The labiality in structural morphologies is not unique to Phantom elements; recent studies have shown that the FB element, Galileo, is a member of the P-element superfamily where the canonical families display short TIRs (Marzo et al. 2008). Since the TIRs typically contain the transposase binding sites required for the cleavage and integration of DNA transposons (Craig et al. 2002), we propose that structural variation might evolve to avoid recognition by the host. It is possible that the repetitive structure inherent to the TIRs may be detected by the host genome and become the target of silencing. For example, it has been shown that the TIRs of Mu elements in maize are methylated, resulting in transcriptional silencing (Lisch 2002). A TE without TIRs, might avoid transcriptional silencing and might successfully outcompete TEs with TIRs. Another strategy to outcompete TEs with a simple TIR structure might be to increase the number of transposase binding sites within the TIR. It has been proposed that the tandemly repeated sequences in FB TIRs increase the chances of transposition by increasing DNA binding sites for the transposases (Potter 1982). The co-occurrence of structural variability within the P-element superfamily suggests that the structure of DNA transposons and in particular the transposase binding sites may be under selective pressure to be flexible, perhaps in response to host genome defense and should not be relied upon for classification. Therefore, FB structure does not signify an alliance to a FB superfamily as has been previously reported.

Most of the Phantom elements have coding capacity for a protein that ranges in size between 350 and 700 aa. Many of the proteins contain a conserved DDCHE motif (Figure 3) and a pfam00872–MULE transposase domain, further suggesting an allegiance to the Mutator superfamily. Phylogenetic analysis based on an alignment of the transposase domain with Phantom and selected Mutator transposases reveals that Phantom forms a well-supported group separate from previously described Mutators. In addition, Phantom elements identified in A. aegypti, C. intestinalis, C. savigny, E. caballus, H. robusta, P. sojae, S. mediterranea, and T. castaneum contain a conserved FLYWCH DNA binding domain (Figure 4). FLYWCH is a DNA binding domain classified under the WRKY–GCM1 superfamily of DBDs (Babu et al. 2006). The WRKY–GCM1 DBDs are a common feature of some MULE and plant MuDR transposases (Babu et al. 2006).

Our results reveal that Phantom transposases harbor a FLYWCH domain that is a member of the WRKY–GCM1 superfamily. The cellular proteins that harbor the FLYWCH domain are limited to animals, while Phantom transposases have a broader phylogenetic distribution, suggesting that the transposases were the source of these DNA binding domains. This pattern is consistent with the hypothesis that MuDR and MULE transposases are the progenitor of the DNA binding domain, found in all WRKY–GCM1 transcription factor proteins (Babu et al. 2006).
---
§ WHAT TO WORK ON
For each statement below, say yes or no to whether it agrees with the text on Phantom elements, and quote the words from that text that decide it.
(a) The TIRs of Mu elements in maize are methylated, which leads to transcriptional silencing.
(b) Cellular proteins carrying the FLYWCH domain occur in both plants and animals.
(c) Phylogenetic analysis places Phantom inside a group of previously described Mutators.

§ MATERIAL PROVIDED
---
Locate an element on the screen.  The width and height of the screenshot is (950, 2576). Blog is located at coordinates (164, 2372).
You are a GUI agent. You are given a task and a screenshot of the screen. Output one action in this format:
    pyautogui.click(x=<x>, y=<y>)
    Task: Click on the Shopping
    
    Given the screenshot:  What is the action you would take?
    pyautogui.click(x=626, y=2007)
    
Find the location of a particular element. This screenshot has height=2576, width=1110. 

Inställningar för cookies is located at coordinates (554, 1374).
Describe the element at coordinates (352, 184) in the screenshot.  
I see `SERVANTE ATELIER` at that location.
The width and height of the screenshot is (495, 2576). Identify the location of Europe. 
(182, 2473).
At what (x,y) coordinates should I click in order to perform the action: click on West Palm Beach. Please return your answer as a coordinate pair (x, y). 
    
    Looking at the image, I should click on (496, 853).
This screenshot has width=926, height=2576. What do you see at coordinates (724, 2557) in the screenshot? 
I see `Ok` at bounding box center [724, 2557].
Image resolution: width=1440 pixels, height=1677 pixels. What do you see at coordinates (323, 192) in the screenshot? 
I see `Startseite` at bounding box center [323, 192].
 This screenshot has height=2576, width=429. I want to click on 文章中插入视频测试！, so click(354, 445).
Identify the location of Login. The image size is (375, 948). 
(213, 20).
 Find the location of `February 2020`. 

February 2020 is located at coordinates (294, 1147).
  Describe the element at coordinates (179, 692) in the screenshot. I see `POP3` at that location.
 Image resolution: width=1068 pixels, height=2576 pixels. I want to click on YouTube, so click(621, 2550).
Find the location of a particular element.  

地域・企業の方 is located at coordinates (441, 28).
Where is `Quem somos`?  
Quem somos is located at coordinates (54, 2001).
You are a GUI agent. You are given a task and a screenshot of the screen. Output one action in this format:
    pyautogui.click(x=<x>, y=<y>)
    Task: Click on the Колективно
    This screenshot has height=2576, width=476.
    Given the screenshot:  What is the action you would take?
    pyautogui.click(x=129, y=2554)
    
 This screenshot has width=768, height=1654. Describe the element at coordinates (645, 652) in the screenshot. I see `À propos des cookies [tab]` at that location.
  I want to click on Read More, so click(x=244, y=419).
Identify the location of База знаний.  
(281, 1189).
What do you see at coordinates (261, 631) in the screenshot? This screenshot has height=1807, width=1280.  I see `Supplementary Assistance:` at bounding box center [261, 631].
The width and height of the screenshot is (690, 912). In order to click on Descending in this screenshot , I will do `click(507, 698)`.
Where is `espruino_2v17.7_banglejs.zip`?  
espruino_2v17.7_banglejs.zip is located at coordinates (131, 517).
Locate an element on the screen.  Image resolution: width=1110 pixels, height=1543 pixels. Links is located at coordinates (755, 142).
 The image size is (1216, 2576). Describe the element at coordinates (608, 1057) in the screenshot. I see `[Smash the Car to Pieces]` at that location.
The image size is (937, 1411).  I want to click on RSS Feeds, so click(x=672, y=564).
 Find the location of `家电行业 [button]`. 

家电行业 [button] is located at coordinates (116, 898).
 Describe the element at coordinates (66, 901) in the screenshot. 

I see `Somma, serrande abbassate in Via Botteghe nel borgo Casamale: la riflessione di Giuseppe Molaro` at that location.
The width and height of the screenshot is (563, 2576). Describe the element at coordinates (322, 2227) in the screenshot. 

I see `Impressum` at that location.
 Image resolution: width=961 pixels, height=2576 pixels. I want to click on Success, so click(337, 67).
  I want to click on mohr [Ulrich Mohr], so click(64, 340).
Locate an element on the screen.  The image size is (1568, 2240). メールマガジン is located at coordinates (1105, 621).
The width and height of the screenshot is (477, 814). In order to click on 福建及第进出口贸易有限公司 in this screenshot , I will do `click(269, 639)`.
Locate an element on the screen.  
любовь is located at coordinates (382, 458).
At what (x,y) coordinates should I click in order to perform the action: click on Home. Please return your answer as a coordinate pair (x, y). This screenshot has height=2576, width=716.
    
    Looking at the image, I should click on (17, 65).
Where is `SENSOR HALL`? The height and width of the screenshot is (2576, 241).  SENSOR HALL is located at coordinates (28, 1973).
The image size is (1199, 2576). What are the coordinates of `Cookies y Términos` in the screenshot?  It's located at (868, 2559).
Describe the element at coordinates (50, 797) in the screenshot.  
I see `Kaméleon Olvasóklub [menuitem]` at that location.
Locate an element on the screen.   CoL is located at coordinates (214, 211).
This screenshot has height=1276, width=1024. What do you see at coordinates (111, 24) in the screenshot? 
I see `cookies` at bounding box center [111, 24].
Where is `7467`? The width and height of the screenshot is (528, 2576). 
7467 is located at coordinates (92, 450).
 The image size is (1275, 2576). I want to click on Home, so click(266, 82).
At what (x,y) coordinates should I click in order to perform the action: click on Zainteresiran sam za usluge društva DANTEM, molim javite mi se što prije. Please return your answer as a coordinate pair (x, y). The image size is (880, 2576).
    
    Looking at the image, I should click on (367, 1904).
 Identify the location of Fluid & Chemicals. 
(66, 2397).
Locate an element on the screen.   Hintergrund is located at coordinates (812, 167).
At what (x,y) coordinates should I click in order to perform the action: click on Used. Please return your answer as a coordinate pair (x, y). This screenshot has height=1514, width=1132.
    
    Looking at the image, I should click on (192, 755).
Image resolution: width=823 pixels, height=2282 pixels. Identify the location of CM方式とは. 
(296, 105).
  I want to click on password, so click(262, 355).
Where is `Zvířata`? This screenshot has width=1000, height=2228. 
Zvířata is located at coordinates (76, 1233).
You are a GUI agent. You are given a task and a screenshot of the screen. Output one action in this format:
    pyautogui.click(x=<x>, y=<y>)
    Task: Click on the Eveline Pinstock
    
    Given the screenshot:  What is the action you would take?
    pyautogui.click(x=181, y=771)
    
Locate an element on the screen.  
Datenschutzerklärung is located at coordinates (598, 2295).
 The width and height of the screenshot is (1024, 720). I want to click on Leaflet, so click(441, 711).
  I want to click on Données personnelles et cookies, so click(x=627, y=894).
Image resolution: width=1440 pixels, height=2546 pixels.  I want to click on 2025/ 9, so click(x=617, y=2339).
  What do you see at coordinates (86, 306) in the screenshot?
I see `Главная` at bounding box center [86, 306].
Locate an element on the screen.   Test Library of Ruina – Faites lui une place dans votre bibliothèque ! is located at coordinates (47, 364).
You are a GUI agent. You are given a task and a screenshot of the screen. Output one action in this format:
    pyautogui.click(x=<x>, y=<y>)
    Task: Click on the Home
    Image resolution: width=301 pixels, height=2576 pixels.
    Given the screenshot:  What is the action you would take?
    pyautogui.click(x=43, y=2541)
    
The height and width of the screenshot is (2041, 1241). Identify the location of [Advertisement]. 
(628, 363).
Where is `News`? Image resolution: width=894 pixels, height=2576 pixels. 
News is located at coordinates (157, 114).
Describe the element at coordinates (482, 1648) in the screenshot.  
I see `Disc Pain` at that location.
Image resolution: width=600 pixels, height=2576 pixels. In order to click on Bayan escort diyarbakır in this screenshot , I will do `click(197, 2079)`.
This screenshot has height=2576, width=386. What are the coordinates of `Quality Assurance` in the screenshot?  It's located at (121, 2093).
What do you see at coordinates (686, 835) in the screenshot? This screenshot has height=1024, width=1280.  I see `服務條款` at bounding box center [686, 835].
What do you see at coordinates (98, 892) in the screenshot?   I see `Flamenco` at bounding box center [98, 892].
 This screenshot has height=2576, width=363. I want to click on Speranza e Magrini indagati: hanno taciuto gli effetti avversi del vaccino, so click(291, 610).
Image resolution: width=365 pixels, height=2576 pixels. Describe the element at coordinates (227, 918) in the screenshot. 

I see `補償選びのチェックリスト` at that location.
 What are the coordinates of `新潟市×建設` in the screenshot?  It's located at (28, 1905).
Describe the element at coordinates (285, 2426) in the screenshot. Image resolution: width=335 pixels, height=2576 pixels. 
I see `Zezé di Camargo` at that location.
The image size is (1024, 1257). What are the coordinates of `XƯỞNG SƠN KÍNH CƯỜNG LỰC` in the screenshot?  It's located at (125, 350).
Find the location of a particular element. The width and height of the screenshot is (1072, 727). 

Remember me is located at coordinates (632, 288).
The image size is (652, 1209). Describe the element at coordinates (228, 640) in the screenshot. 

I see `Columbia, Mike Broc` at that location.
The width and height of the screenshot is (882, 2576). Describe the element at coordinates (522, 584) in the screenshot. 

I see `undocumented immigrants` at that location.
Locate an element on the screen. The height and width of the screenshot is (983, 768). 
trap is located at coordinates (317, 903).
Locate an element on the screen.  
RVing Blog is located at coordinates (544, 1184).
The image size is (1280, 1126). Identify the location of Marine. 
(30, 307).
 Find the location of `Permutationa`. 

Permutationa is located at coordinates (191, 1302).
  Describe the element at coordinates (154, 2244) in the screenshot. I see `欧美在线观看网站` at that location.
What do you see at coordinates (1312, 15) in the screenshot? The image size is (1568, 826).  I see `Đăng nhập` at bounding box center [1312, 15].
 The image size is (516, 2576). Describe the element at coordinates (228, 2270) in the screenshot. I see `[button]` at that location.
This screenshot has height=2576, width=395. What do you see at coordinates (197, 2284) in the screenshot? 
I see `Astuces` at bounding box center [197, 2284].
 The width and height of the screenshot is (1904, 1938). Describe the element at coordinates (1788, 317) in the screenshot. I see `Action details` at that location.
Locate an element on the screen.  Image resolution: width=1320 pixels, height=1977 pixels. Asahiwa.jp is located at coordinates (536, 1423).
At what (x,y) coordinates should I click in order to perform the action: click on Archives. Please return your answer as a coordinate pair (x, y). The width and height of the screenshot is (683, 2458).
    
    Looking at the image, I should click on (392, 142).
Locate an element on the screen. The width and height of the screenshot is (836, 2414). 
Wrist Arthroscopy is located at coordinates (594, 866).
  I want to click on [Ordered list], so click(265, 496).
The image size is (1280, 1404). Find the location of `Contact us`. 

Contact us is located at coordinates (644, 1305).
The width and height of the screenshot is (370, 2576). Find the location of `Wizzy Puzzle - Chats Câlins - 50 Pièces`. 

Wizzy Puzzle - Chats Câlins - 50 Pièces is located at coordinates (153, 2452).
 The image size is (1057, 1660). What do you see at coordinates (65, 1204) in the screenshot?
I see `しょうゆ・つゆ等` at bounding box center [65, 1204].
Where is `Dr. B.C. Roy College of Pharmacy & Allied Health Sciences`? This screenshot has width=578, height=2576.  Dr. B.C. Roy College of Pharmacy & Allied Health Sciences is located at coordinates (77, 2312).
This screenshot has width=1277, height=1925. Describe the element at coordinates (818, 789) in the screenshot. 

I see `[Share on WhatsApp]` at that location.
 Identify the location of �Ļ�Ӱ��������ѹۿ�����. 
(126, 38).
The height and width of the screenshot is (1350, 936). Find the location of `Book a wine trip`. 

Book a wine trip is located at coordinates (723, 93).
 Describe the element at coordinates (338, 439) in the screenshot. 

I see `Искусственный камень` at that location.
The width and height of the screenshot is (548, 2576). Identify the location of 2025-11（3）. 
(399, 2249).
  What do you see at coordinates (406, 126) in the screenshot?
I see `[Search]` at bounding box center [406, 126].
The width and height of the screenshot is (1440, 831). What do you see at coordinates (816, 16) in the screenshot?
---
§ ANSWER FOR THIS EXERCISE
(a) Yes: "it has been shown that the TIRs of Mu elements in maize are methylated, resulting in transcriptional silencing"
(b) No: "The cellular proteins that harbor the FLYWCH domain are limited to animals"
(c) No: "Phantom forms a well-supported group separate from previously described Mutators"